The American Psychological Association says 40 to 50 percent of American marriages end in divorce. According to the Census Bureau, both marriage and divorce rates are declining. Generally speaking, people divorce due to finances, religious disagreements, infidelity, arguing and more. Because we know these things can impact a marriage, we know we can do our part to lay a good foundation prior to getting married.
Money is a big stressor in marriage. If you’re not careful, you won’t be able to make your mortgage payment. If you don’t communicate, one person may drain the bank account before all the bills are paid. Sometimes, it can just be hard to get on the same page!
If you’ve been around the blog for a minute, you know we’re Dave Ramsey fans. You can read more about how we implement his principles here. Let’s take a few of his tips and see if we can’t lay a good foundation for our marriage.
Are you and your soon-to-be-spouse on the same page about expenses? Do you both have debt you’d like to get rid of? Is creating budget and sticking to it something you’re both willing to do? What about investing?
Marriage is a long-term play. So your financial planning needs to be long term. Start thinking of habits you’d like to develop so you can start your marriage off strong. And not all of those habits are financial. Being able to effectively communicate about your finances is just as important as having a healthy relationship with finances.
Religion in Marriage
In a study published in 2016 by the Pew Research Center, findings concluded one in five US adults were raised in interfaith homes. According to the same study, 44 percent of adults considered same-religion marriages to be important to the marriage’s success.
Why is that? Religion can be a driving force for several things. Child rearing, division of labor, how you spend your money, who makes the final decision in your home, how you spend your time and more.
A subset of married people in the Pew Research Center study found their spouse’s religion wasn’t a topic of concern prior to putting a ring on their finger. Is it a concern for you?
Infidelity in Marriage
According to a 2013 study, an estimated 84 of 100 Americans believed extramarital affairs to be morally unacceptable. However, some studies say an estimated 20 to 45 percent of marriages end in divorce because of infidelity. Some studies also suggest infidelity happens because of lack of love, age and even the internet.
With something so specific to each couple, it seems difficult to try and list reasons how we can fight against something like infidelity.
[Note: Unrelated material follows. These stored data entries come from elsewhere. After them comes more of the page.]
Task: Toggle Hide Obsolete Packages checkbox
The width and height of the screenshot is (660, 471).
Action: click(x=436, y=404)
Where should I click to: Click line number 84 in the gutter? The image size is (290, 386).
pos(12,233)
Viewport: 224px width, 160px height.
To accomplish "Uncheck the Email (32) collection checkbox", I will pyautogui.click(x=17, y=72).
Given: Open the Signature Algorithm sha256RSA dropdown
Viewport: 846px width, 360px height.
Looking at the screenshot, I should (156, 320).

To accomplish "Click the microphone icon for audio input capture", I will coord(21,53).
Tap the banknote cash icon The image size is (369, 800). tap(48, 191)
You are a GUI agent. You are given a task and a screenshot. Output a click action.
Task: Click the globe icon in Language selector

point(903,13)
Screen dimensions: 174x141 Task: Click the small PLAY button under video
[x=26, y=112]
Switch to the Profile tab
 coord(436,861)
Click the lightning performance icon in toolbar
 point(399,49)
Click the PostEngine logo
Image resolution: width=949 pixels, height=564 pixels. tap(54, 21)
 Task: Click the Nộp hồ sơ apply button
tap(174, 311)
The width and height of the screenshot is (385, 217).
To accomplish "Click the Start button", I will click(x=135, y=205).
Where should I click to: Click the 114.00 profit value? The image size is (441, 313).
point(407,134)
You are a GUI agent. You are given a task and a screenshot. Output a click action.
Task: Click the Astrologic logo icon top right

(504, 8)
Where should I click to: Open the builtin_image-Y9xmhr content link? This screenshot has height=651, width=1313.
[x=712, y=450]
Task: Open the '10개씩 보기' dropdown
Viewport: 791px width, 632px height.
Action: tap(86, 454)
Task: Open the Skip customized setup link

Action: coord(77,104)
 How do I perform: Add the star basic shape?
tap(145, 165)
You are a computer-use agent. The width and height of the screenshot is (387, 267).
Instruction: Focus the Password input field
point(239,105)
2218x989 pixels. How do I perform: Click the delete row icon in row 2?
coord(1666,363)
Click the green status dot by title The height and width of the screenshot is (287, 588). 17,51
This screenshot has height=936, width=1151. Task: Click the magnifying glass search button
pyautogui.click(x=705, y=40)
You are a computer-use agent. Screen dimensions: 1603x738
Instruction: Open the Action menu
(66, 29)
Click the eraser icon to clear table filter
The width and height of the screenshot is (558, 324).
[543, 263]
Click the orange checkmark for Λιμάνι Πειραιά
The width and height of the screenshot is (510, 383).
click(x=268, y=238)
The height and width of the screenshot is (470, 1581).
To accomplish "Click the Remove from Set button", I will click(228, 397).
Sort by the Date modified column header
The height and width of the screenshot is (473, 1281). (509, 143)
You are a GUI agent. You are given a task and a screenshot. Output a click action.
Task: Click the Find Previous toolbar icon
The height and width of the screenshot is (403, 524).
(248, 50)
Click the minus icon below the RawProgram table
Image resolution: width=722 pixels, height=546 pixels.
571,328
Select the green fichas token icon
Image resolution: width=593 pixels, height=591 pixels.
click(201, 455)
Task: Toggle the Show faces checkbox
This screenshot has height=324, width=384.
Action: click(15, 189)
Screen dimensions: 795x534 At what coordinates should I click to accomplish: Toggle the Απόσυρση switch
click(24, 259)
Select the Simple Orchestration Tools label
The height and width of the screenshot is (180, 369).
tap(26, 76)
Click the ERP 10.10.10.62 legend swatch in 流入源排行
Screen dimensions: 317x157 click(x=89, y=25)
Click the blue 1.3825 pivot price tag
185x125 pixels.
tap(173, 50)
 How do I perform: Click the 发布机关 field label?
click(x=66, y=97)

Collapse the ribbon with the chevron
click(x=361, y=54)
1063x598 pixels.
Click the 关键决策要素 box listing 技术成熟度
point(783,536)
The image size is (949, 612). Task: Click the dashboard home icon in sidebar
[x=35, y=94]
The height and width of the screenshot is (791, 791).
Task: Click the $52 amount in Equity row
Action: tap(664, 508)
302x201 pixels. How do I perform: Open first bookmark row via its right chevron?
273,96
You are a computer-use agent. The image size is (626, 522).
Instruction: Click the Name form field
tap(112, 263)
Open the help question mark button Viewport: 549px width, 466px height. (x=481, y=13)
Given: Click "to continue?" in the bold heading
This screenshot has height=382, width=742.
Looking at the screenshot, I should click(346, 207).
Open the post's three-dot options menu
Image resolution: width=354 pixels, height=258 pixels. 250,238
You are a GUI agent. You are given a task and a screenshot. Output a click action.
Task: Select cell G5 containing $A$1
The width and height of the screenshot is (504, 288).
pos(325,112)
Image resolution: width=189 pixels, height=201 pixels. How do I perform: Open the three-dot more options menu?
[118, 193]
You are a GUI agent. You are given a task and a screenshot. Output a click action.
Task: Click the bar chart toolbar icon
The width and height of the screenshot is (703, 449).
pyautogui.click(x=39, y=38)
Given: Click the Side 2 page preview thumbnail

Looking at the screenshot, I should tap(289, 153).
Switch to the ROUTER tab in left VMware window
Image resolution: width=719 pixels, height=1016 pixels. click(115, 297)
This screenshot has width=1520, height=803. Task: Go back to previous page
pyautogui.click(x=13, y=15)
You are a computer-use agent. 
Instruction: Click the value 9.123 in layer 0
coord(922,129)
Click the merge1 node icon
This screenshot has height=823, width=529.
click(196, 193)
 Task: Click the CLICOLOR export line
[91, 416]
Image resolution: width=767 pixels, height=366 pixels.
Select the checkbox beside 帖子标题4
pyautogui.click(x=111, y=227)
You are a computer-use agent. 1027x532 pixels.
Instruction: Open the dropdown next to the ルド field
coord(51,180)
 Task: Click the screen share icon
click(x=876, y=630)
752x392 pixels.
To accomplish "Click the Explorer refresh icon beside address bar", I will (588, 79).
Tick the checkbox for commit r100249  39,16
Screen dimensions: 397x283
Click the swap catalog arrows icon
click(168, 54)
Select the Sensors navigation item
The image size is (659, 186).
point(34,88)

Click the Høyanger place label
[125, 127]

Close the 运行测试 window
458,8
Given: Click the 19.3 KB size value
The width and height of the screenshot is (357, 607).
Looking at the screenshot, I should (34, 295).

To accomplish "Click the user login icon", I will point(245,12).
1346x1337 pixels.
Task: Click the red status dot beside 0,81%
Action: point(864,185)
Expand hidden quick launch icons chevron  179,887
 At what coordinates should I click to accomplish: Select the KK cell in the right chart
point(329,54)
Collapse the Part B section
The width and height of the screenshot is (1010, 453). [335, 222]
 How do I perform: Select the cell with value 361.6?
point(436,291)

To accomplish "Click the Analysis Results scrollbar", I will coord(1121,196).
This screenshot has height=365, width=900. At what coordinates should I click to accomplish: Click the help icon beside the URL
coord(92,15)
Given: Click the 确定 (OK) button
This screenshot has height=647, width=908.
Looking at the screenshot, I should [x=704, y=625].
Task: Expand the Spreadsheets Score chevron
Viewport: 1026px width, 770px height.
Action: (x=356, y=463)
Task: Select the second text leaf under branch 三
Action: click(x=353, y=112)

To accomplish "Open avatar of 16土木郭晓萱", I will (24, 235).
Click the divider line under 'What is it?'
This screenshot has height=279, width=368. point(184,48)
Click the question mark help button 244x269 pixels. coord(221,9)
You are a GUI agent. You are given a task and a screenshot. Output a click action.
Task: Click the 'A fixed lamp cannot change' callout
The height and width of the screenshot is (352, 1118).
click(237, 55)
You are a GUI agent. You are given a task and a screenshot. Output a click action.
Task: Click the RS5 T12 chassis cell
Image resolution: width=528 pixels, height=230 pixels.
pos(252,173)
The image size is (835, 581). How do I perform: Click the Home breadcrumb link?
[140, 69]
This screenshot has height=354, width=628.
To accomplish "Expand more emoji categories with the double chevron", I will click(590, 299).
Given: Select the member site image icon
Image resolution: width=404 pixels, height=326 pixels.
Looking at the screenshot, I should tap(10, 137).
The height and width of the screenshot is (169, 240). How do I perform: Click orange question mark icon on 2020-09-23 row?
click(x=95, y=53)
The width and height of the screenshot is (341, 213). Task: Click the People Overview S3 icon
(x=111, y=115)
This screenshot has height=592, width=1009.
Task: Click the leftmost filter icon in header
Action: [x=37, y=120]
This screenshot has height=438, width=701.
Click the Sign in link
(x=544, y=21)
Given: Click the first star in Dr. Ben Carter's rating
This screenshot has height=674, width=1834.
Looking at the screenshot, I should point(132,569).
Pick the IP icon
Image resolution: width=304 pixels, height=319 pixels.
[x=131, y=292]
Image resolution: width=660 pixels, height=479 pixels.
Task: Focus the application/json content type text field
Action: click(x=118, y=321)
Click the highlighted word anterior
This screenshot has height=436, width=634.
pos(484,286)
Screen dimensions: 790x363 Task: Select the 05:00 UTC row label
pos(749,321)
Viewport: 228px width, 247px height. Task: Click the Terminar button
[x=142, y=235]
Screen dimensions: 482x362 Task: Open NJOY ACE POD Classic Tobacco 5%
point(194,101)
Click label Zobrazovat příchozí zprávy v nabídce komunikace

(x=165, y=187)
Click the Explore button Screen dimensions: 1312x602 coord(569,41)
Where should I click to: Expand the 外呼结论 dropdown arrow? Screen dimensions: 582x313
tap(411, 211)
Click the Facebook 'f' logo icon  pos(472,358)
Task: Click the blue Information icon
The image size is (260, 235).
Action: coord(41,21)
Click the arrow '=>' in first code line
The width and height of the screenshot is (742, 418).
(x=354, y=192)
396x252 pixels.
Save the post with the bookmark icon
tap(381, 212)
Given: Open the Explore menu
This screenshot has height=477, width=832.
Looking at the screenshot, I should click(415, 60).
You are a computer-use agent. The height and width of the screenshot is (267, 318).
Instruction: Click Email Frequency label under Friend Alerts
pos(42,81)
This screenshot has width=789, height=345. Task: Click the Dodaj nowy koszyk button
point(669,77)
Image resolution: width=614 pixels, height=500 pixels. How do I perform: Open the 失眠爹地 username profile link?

But knowing my love for communication, that’s exactly where I go back to. I believe effective, consistent, strong communication from both parties can be one of the many building blocks that can protect against infidelity. One great way to begin is with Dr. Gary Chapman’s book “The 5 Love Languages.” Understanding how someone feels loved lays a great foundation in your marriage.
The baby is crying. The bill is past due. You don’t know when you last dated your spouse.
Stress and tension from jobs, children, in-laws and your self-imposed expectations can be an explosion waiting to happen. Again, strong communication between both spouses can lead to a great foundation and a safe place to express some of those stressors. Ultimately, it may solve problems as well.